▸ **EXERCISE DIRECTIONS**: Starting with the line that has "You are a computer-use" and finishing with the line that has "The height and width of the screenshot is (600, 860).", set down each line below exactly. Pictures are not copied.

▸ **SOURCE DATA**:

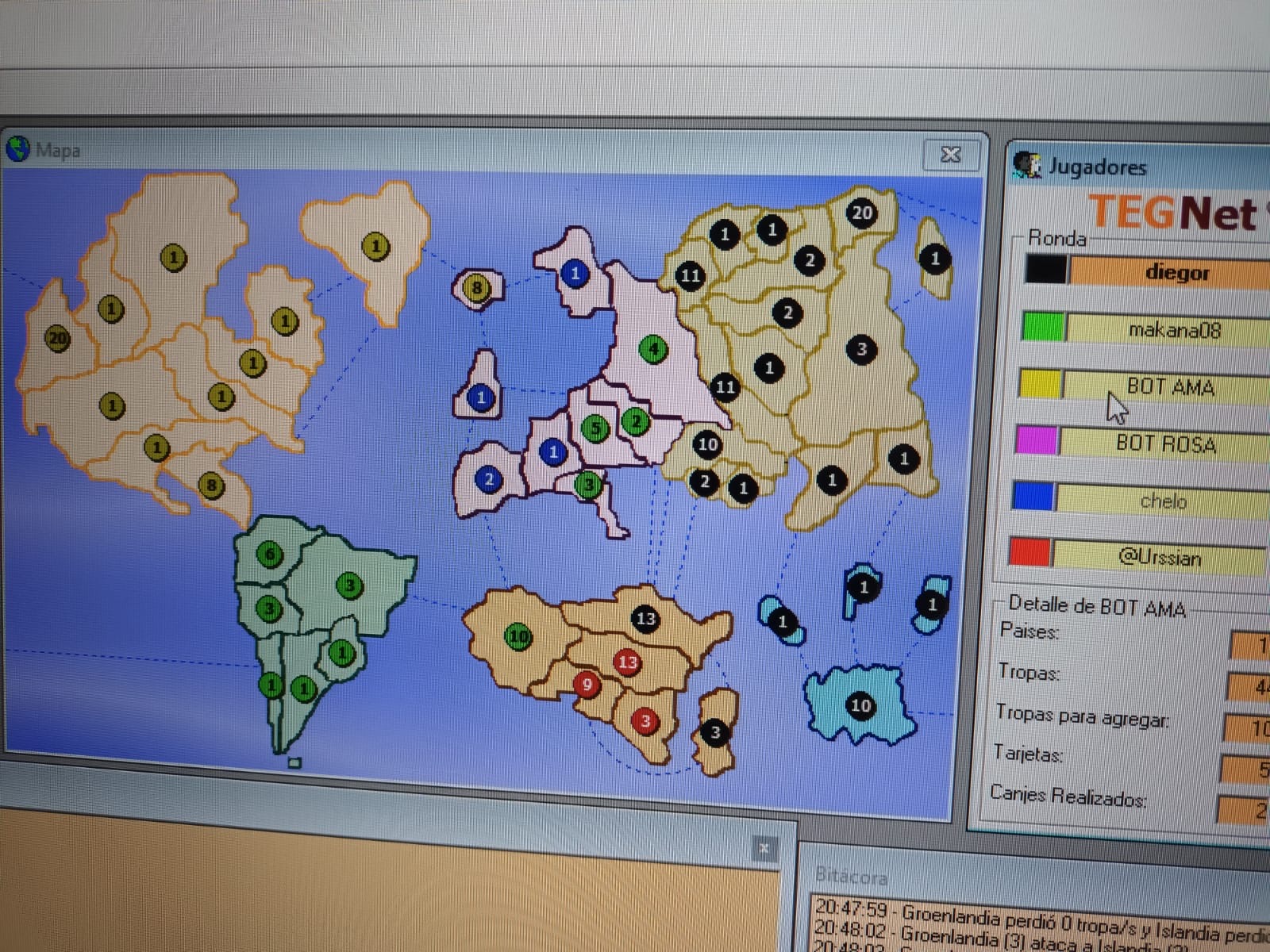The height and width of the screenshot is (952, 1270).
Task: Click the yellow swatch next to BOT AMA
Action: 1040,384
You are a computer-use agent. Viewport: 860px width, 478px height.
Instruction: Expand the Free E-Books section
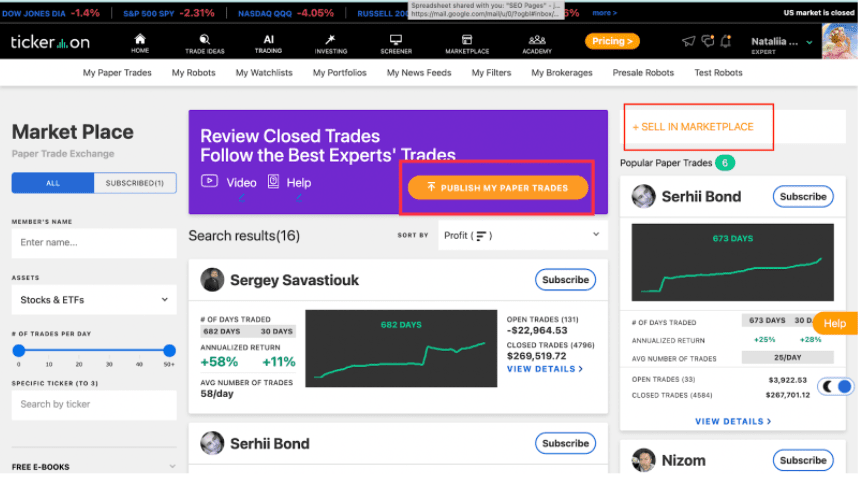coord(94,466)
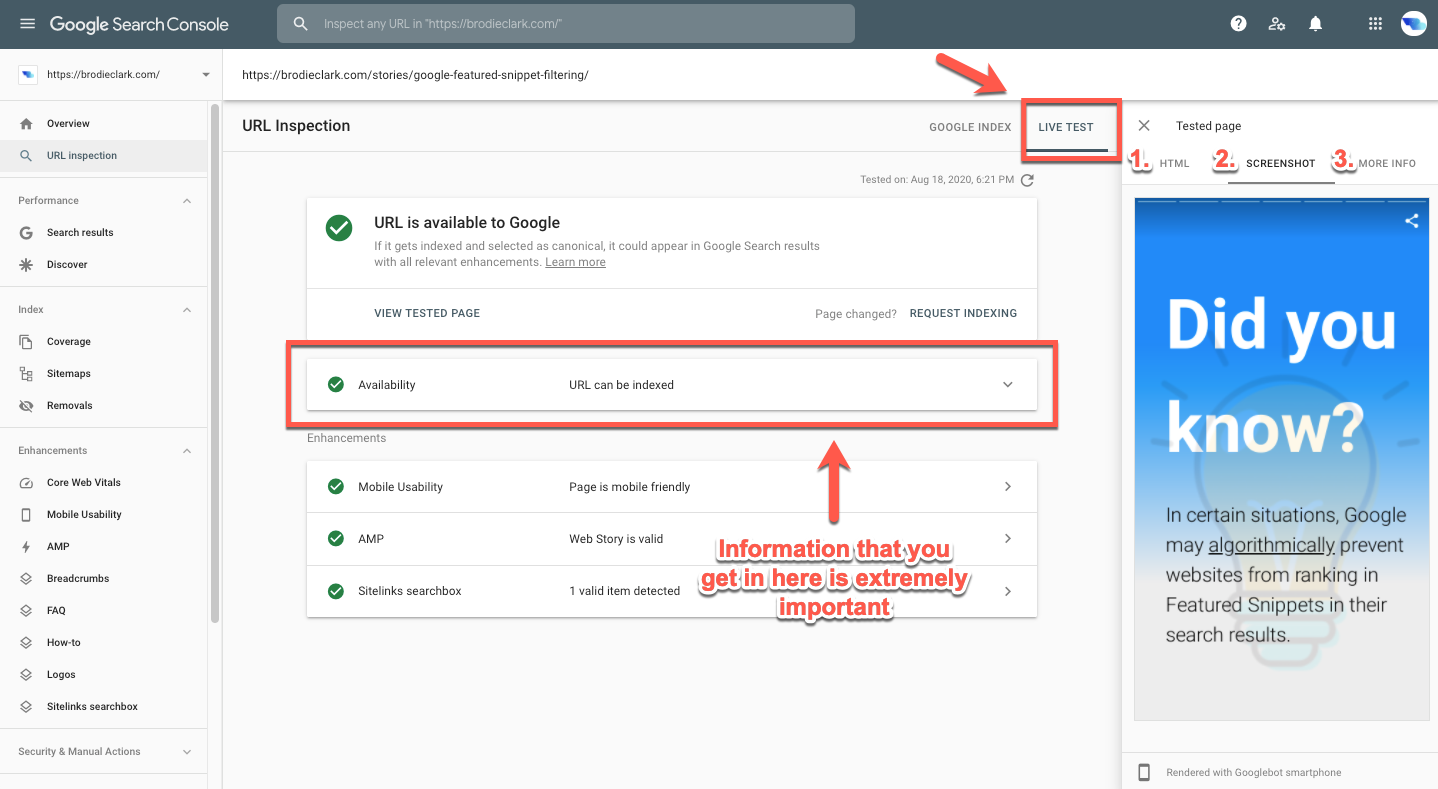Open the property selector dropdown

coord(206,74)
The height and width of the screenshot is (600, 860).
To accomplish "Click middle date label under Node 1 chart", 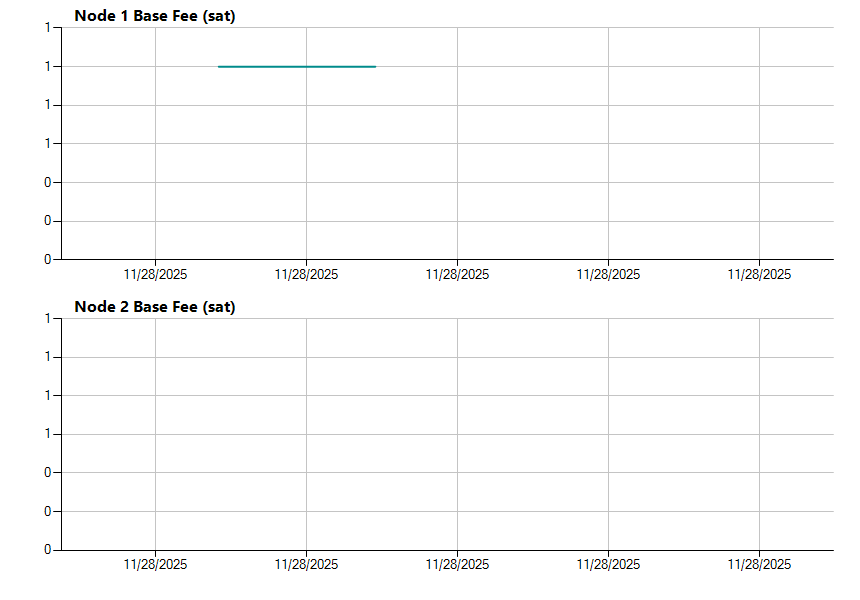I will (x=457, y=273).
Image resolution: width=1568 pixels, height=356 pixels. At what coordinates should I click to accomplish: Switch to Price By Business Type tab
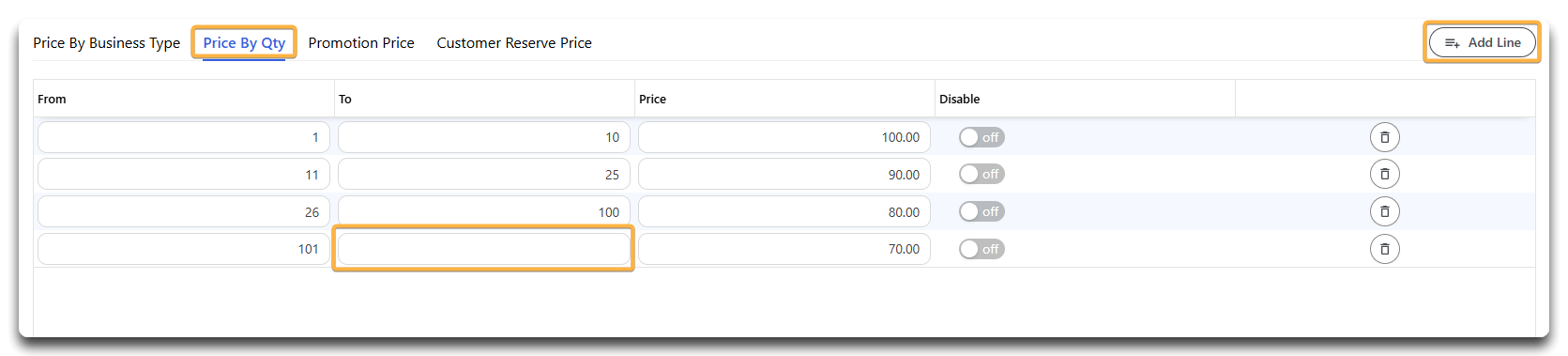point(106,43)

...

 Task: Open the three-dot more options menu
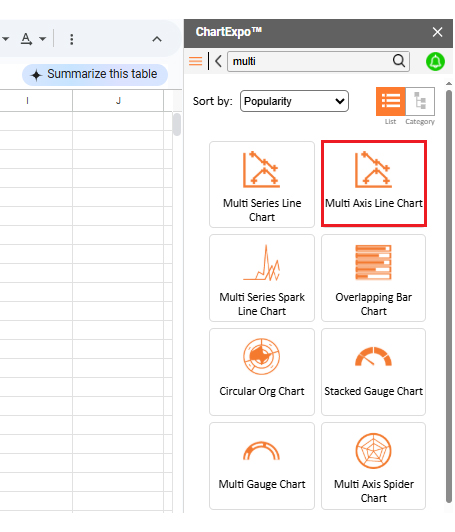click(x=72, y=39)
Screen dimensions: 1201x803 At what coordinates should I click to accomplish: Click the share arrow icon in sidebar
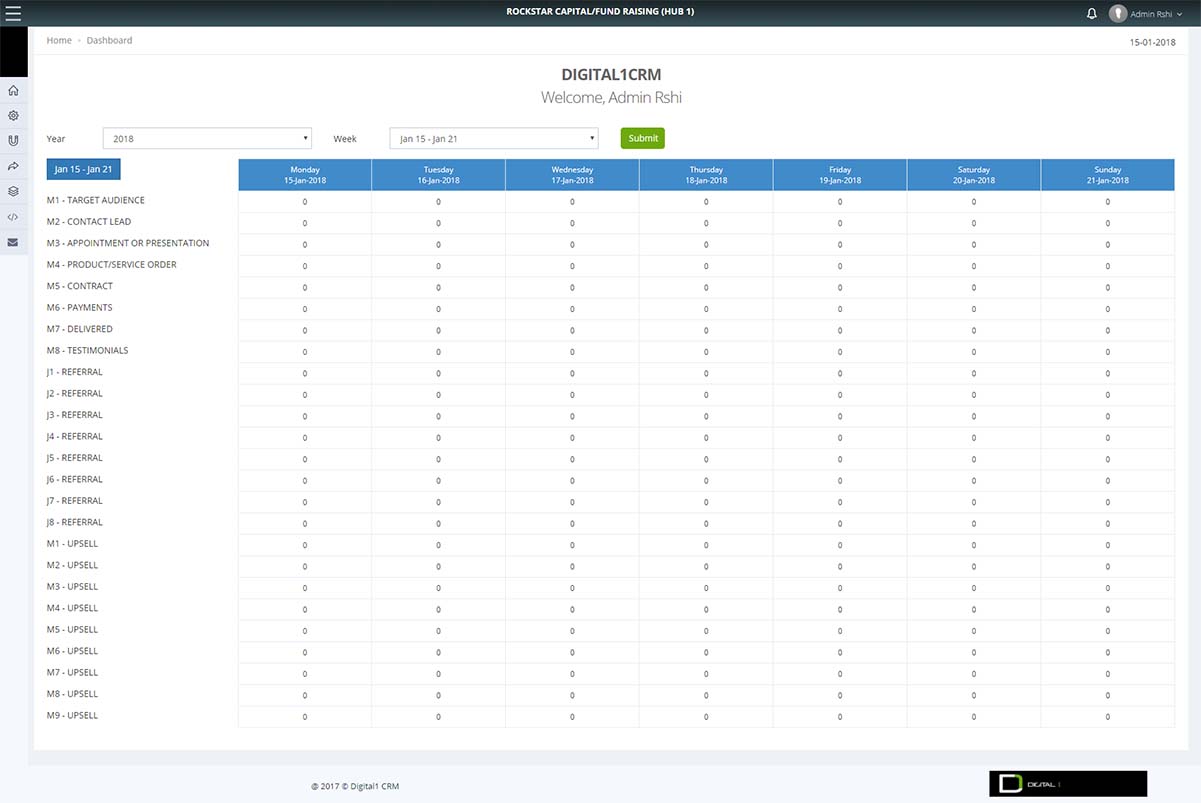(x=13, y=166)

▸ **WRITTEN SOLUTION**:
You are a computer-use agent. Viewport: 860px width, 478px height.
Instruction: Expand the Free E-Books section
coord(94,466)
Open the property selector dropdown

coord(206,74)
The height and width of the screenshot is (600, 860).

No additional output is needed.